Logo Questions Linux Laravel Mysql Ubuntu Git Menu
 

Should IEnumerable returned from OrderBy be evaluated if used multiple times?

I'm looking at some code which calls the extension method OrderBy. The resulting IEnumerable is potentially used multiple times. I've heard that with LINQ, it is better to evaluate expressions if they may be used more than once, because if you don't the LINQ query will be executed more than once.

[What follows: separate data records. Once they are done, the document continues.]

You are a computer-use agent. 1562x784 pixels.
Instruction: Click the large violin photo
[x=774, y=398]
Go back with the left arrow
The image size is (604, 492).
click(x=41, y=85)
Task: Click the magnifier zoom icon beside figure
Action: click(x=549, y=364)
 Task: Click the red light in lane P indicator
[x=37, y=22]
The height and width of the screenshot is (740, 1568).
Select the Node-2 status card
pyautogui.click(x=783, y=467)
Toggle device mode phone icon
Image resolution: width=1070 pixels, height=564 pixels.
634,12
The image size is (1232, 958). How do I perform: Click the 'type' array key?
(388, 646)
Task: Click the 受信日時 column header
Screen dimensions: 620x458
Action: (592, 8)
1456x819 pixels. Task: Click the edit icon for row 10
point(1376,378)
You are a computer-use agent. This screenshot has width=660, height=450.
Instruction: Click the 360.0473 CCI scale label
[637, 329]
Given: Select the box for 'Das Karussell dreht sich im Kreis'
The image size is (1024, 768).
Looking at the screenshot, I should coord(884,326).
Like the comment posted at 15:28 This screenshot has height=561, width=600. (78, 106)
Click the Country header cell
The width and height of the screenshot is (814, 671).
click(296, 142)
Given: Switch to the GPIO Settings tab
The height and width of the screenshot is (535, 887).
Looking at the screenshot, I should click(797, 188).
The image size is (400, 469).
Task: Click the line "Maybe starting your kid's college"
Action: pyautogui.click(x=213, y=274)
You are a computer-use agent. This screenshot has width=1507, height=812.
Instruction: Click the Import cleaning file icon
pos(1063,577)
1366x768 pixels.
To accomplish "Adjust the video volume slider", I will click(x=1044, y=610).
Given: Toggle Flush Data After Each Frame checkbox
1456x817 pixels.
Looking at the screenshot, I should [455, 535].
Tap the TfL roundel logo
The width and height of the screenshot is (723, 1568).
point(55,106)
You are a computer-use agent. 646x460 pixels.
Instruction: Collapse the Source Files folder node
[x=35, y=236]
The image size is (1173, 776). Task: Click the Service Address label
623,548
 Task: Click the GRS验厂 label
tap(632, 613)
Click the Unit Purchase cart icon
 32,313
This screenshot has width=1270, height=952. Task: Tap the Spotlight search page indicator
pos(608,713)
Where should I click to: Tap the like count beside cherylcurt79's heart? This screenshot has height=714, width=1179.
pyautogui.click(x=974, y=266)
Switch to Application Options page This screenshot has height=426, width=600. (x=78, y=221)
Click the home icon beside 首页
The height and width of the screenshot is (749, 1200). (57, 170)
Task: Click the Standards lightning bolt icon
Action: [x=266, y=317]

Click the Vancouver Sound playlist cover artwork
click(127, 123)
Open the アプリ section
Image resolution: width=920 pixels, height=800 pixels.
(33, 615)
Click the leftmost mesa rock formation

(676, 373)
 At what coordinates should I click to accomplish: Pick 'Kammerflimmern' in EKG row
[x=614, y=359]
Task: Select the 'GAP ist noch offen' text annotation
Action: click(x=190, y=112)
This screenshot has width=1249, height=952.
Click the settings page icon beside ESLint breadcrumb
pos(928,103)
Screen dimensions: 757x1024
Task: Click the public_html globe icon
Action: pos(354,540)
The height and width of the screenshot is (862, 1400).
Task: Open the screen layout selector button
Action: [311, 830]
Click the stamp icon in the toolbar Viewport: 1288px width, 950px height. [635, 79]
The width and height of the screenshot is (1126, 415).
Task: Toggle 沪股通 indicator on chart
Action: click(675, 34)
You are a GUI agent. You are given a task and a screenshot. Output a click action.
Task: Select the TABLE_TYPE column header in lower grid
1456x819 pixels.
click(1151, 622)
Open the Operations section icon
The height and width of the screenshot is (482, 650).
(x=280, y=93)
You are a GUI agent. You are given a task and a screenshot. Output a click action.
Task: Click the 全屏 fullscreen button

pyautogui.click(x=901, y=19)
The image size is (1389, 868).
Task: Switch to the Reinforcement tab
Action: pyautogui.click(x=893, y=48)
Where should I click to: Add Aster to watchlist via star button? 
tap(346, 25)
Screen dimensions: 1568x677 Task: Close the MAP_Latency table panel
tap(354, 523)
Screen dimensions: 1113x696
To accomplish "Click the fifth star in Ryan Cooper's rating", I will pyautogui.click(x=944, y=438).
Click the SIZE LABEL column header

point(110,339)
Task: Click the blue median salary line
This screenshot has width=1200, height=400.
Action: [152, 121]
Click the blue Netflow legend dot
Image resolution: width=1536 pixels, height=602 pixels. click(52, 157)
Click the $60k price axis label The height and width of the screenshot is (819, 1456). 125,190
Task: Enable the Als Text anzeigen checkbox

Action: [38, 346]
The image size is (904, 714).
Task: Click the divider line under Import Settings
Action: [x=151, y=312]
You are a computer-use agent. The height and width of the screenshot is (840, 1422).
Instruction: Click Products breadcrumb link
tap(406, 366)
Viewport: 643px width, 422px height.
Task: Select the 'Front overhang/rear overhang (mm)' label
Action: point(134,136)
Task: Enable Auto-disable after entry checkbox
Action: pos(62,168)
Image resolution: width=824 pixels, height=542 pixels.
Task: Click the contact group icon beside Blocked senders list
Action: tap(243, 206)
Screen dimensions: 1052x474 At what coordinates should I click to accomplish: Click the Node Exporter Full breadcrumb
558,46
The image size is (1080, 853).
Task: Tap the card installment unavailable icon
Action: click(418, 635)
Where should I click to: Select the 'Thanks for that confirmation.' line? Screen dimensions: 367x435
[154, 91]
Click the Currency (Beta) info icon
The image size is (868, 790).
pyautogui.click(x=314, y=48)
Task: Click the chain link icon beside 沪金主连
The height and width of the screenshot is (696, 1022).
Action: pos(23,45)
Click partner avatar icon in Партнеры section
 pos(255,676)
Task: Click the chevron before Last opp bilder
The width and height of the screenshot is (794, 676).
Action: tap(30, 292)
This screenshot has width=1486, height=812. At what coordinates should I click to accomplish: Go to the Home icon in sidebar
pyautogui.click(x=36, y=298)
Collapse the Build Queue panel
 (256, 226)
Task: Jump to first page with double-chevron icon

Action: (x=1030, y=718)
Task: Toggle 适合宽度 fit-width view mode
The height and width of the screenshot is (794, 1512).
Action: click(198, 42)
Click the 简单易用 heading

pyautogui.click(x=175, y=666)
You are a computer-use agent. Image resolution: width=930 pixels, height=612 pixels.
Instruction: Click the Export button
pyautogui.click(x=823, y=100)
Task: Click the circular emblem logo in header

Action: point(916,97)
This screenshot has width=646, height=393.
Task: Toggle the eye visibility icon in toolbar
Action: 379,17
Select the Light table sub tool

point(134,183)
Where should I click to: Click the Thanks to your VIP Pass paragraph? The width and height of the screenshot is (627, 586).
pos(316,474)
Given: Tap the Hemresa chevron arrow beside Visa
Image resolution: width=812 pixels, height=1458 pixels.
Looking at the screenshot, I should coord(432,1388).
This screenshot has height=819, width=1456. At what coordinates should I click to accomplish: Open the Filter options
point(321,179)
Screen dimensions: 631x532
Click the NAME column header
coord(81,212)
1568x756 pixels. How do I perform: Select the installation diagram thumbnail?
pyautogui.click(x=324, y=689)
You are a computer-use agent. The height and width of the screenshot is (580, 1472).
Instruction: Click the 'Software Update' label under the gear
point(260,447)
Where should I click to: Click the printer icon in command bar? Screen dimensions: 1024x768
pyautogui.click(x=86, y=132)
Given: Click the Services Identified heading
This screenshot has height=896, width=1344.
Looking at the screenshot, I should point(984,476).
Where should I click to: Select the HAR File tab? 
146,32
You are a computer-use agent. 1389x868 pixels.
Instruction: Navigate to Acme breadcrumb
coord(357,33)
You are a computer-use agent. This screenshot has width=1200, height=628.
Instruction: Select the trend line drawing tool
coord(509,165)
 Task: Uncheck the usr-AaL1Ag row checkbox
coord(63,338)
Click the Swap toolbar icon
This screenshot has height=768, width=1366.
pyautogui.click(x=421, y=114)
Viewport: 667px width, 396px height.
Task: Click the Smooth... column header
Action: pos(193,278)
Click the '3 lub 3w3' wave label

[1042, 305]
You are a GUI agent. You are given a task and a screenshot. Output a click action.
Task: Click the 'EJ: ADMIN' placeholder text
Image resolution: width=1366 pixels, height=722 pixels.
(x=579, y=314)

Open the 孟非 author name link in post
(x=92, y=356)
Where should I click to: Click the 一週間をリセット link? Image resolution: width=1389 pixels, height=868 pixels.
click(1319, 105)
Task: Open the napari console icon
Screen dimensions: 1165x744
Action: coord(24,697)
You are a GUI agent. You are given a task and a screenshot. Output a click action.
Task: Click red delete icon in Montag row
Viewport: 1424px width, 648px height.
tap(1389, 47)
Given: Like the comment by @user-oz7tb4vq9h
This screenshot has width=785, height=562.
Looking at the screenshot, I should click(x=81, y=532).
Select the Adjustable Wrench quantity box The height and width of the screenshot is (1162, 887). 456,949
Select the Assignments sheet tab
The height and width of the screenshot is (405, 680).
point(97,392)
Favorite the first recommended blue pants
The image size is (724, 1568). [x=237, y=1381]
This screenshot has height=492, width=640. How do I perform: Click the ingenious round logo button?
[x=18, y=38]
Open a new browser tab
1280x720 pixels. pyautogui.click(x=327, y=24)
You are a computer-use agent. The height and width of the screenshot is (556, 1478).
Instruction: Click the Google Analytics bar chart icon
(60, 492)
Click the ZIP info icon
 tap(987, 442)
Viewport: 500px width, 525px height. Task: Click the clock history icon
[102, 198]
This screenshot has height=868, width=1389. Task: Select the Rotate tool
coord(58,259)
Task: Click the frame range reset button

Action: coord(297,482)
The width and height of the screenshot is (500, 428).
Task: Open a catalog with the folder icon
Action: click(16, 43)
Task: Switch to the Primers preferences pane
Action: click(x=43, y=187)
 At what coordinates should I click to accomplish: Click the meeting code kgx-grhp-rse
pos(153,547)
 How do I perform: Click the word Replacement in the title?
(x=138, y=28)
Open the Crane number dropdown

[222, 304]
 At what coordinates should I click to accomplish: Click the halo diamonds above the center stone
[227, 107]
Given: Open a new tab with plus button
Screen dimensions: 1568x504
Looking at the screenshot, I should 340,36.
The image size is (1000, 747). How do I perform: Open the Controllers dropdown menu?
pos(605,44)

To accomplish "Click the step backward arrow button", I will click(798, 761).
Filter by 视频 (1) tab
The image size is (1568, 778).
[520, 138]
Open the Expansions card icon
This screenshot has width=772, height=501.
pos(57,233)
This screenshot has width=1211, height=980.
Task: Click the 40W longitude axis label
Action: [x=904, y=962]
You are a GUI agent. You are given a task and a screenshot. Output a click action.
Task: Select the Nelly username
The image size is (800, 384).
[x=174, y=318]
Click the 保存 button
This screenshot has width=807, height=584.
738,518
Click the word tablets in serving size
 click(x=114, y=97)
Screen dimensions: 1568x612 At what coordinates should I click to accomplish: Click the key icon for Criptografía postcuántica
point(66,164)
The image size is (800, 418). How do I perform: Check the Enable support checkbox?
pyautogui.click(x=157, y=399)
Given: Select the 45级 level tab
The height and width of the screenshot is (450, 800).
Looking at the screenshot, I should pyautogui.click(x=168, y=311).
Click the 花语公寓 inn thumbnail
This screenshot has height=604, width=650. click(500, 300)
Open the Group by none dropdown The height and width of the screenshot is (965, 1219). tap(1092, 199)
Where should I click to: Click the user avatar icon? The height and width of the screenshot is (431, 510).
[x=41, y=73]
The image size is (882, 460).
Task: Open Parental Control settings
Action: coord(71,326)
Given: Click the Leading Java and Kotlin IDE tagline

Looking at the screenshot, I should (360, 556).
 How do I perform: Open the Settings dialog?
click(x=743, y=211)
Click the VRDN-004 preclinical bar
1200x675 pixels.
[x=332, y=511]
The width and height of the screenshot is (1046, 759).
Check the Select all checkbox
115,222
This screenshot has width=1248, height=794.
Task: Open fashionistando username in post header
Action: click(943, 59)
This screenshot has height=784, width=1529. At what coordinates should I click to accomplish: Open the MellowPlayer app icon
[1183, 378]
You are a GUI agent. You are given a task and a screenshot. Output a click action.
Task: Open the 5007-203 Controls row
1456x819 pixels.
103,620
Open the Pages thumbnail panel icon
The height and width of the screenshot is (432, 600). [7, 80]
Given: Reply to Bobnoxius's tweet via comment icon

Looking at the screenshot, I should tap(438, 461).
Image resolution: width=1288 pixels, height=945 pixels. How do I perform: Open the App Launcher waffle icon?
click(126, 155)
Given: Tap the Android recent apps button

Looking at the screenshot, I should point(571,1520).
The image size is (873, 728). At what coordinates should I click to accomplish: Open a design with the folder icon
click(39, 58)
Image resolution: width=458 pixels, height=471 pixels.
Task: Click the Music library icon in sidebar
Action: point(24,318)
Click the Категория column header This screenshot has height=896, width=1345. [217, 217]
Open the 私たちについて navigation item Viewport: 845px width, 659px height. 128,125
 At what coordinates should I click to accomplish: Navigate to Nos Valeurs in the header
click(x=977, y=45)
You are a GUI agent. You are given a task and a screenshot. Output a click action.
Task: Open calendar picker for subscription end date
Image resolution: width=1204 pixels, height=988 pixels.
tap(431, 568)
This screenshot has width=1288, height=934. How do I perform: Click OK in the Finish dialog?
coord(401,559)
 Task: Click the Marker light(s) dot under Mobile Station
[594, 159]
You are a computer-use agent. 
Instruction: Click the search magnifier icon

Is this the case here also? (Initially, looking at the code, I didn't realise it was LINQ, but I see from the MSDN documentation that OrderBy is in the LINQ namespace.)

To make it concrete, the code looks like this, except the item being enumerated is more complicated than an int and there may be many more orders of magnitude more of them than there are in this simple example.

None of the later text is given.